TO DO
[a] Reproduce word for word the part of the article below on the memorial to fallen educators that starts with "16 Teachers Added" and ends with "a somber service.".
[b] Extend the article below about the national memorial to fallen educators, picking up after its final sentence.

16 Teachers Added To National Memorial To Fallen Educators This Year

By Erika Hanson | 4 days ago

fallen educators

Teachers play a critical role in shaping the lives of our youth. Now, more than ever, Americans understand just how important that role is. Educators haven’t just been teaching our children, they are now being tasked with protecting them as well. Honoring this, a fallen educators memorial now exists in Emporia, Kansas. This year, 16 teachers were added to the memorable etchings, during a somber service. 

The National Memorial to Fallen Educators honors school staff who have been killed in the line of duty. Heroic teachers like Irma Garcia, and Eva Mireles, the two 4th grade teachers who shielded their classroom students from gunfire during the recent Uvalde, Texas shooting, are among some of the new names being etched into the memorial slab this year. However, this monument honors all fallen teachers, regardless of the manner in which their lives were tragically taken.

Angel Hayes was a kindergarten teacher in Neosho, Missouri. She was killed by a car in the elementary school pickup line in 2018. A principal in West Park, Florida, Jovan Rembert, had his life taken too soon when he was struck by a car while checking on the safety of students who had just been involved in a bus accident in 2020. Sandra Goodman was a bus driver in Georgia. In 2021, her life was taken after she attempted to repair a school bus. All of these fallen educators’ names are now honored at this Kansas memorial.

The memorial was pioneered in 2014 following the deadly mass shooting that claimed the lives of six fallen educators and 20 elementary students in the Sandy Hook Elementary school massacre. With the six teachers as the first to have their names etched into the stone, the group spearheading the project set off to find other fallen educators through the years. After the first year, they had added 114 names to the granite slabs that are shaped like books.

Collected data
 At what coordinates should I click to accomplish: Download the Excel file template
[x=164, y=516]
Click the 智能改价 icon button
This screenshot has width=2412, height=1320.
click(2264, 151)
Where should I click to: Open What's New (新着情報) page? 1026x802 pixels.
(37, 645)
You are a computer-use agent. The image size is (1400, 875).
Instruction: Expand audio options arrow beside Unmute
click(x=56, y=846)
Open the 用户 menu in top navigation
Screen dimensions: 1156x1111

SET OF ANSWERS
[a]
16 Teachers Added To National Memorial To Fallen Educators This Year

By Erika Hanson | 4 days ago

fallen educators

Teachers play a critical role in shaping the lives of our youth. Now, more than ever, Americans understand just how important that role is. Educators haven’t just been teaching our children, they are now being tasked with protecting them as well. Honoring this, a fallen educators memorial now exists in Emporia, Kansas. This year, 16 teachers were added to the memorable etchings, during a somber service.

[b]
After 2014, there would be an annual rededication ceremony held at the site, where new names of fallen educators would be added each year. In 2018, President Donald Trump signed legislation declaring the site a national memorial. As more teachers and school employees needed to be added to the growing list each year, the organization added a new slab in 2019. That book is now almost filled, and a new slab will soon be needed.

At this year’s ceremony held last Friday, June 17th, education officials and politicians from across the nation attended – some giving speeches.  Senator Roger Marshall of Kansas was one such speaker. The Republican Senator has recently pushed for a bill that would allow schools to use relief funds to ramp up school safety measures and pay the salaries of armed security officers. Marshall left the politics for another day during the fallen educator’s ceremony, and instead focused on discussing the heroic line of duty.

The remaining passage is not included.